Velldal Erik
Department of Informatics, University of Oslo, PO Box 1080 Blindern, 0316 Oslo, Norway.
J Biomed Semantics. 2011 Oct 6;2 Suppl 5(Suppl 5):S7. doi: 10.1186/2041-1480-2-S5-S7.
This paper presents a novel approach to the problem of hedge detection, which involves identifying so-called hedge cues for labeling sentences as certain or uncertain. This is the classification problem for Task 1 of the CoNLL-2010 Shared Task, which focuses on hedging in the biomedical domain. We here propose to view hedge detection as a simple disambiguation problem, restricted to words that have previously been observed as hedge cues. As the feature space for the classifier is still very large, we also perform experiments with dimensionality reduction using the method of random indexing.
The SVM-based classifiers developed in this paper achieves the best published results so far for sentence-level uncertainty prediction on the CoNLL-2010 Shared Task test data. We also show that the technique of random indexing can be successfully applied for reducing the dimensionality of the original feature space by several orders of magnitude, without sacrificing classifier performance.

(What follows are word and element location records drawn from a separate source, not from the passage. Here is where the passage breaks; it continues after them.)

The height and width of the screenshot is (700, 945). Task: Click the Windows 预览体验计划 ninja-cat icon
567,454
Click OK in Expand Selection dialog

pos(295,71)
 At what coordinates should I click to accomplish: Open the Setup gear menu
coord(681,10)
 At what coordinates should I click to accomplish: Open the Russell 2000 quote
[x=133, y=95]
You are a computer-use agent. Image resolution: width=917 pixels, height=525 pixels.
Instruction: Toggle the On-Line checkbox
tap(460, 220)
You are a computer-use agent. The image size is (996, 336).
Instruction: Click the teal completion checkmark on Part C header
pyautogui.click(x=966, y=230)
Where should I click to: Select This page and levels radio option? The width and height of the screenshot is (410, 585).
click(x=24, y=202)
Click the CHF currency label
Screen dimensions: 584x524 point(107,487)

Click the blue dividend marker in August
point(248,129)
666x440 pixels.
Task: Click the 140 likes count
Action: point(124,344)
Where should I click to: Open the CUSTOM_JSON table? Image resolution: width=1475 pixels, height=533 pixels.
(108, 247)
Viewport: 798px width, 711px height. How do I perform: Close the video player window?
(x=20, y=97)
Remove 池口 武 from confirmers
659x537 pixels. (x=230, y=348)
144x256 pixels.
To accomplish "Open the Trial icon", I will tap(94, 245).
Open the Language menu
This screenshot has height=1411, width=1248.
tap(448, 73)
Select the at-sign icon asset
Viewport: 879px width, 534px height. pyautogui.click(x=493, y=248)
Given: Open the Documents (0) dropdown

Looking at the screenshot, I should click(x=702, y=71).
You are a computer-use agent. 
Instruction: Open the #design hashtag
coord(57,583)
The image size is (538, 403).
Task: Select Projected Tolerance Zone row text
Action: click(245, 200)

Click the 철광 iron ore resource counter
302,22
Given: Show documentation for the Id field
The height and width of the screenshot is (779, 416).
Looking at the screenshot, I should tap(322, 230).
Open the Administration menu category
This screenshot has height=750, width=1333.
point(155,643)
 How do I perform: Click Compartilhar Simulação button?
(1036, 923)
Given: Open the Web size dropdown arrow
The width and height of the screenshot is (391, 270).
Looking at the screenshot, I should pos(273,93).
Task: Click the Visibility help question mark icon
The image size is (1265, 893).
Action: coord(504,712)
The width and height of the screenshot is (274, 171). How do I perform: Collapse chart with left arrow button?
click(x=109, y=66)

This paper introduces a simplified approach to detecting speculation or uncertainty in text, focusing on the biomedical domain. Evaluated at the sentence-level, our SVM-based classifiers achieve the best published results so far. We also show that the feature space can be aggressively compressed using random indexing while still maintaining comparable classifier performance.
本文提出了一种解决模糊限制语检测问题的新方法,该方法涉及识别所谓的模糊限制语线索,以便将句子标记为确定或不确定。这是2010年CoNLL共享任务中任务1的分类问题,该任务聚焦于生物医学领域的模糊限制语。我们在此提议将模糊限制语检测视为一个简单的消歧问题,仅限于那些之前被观察为模糊限制语线索的词汇。由于分类器的特征空间仍然非常大,我们还使用随机索引方法进行降维实验。
本文开发的基于支持向量机的分类器在2010年CoNLL共享任务测试数据的句子级不确定性预测方面取得了目前已发表的最佳结果。我们还表明,随机索引技术可以成功应用于将原始特征空间的维度降低几个数量级,而不牺牲分类器性能。
本文介绍了一种简化的方法来检测文本中的推测或不确定性,重点关注生物医学领域。在句子级别进行评估时,我们基于支持向量机的分类器取得了目前已发表的最佳结果。我们还表明,使用随机索引可以大幅压缩特征空间,同时仍保持相当的分类器性能。